Insurance Considerations

Standard homeowners insurance policies typically don’t cover commercial activity like short-term rentals. Renting a property for periods under 30 days is treated as a business transaction by most insurers, which means a guest injury or property damage claim could be denied under your personal homeowners policy.

At minimum, you need to confirm with your insurer that your policy covers transient rental activity. Some carriers offer endorsements for occasional rentals, but industry guidance suggests that a commercial general liability policy provides more reliable coverage, particularly for claims that arise away from the property or involve advertising disputes. A common recommendation is $1 million in coverage per occurrence. Whatever route you take, get the answer in writing from your insurer before your first guest arrives. Discovering a coverage gap after someone falls down your stairs is not the time to learn your policy has an exclusion.

Violations and Fines

Broward County code enforcement monitors compliance through inspections and neighbor complaints. When an officer identifies a violation, the penalties in unincorporated county areas range from $50 to $250 for a first offense and $100 to $500 for repeat violations.14Broward County. Code Compliance Code Violations Officers can issue non-criminal citations with fines for violations that exist or remain uncorrected.

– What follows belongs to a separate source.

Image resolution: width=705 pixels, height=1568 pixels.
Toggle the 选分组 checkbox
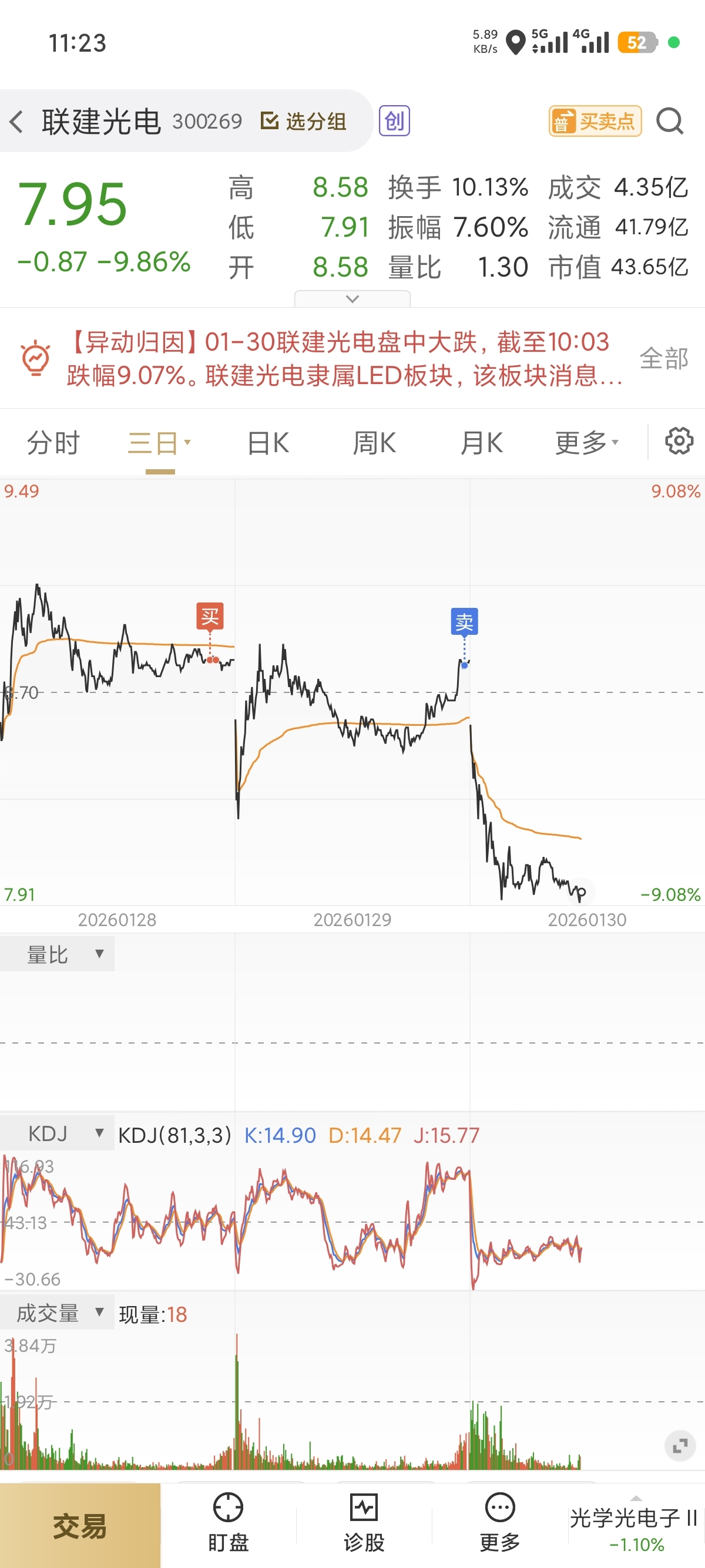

Municipal fines can be considerably steeper, and many cities impose daily penalties that accumulate until the violation is resolved. Operating without a valid Certificate of Use or local registration is treated as a serious violation in most Broward municipalities and can result in the county or city placing a lien on the property to secure payment of accrued fines. At the state level, the DBPR can revoke or suspend your vacation rental license for repeated violations or for operating without proper licensing. The financial math on compliance is straightforward: the cost of doing it right is a fraction of what a single enforcement action can cost you.

Failing to register and obtain the required Residential Rental Certificate in unincorporated Broward County may also result in civil penalties for the property owner.9Broward County. Code Compliance Residential Rental Certificate The county’s enforcement posture has been tightening, and with platforms now required to display license numbers, unregistered properties are easier to identify than ever.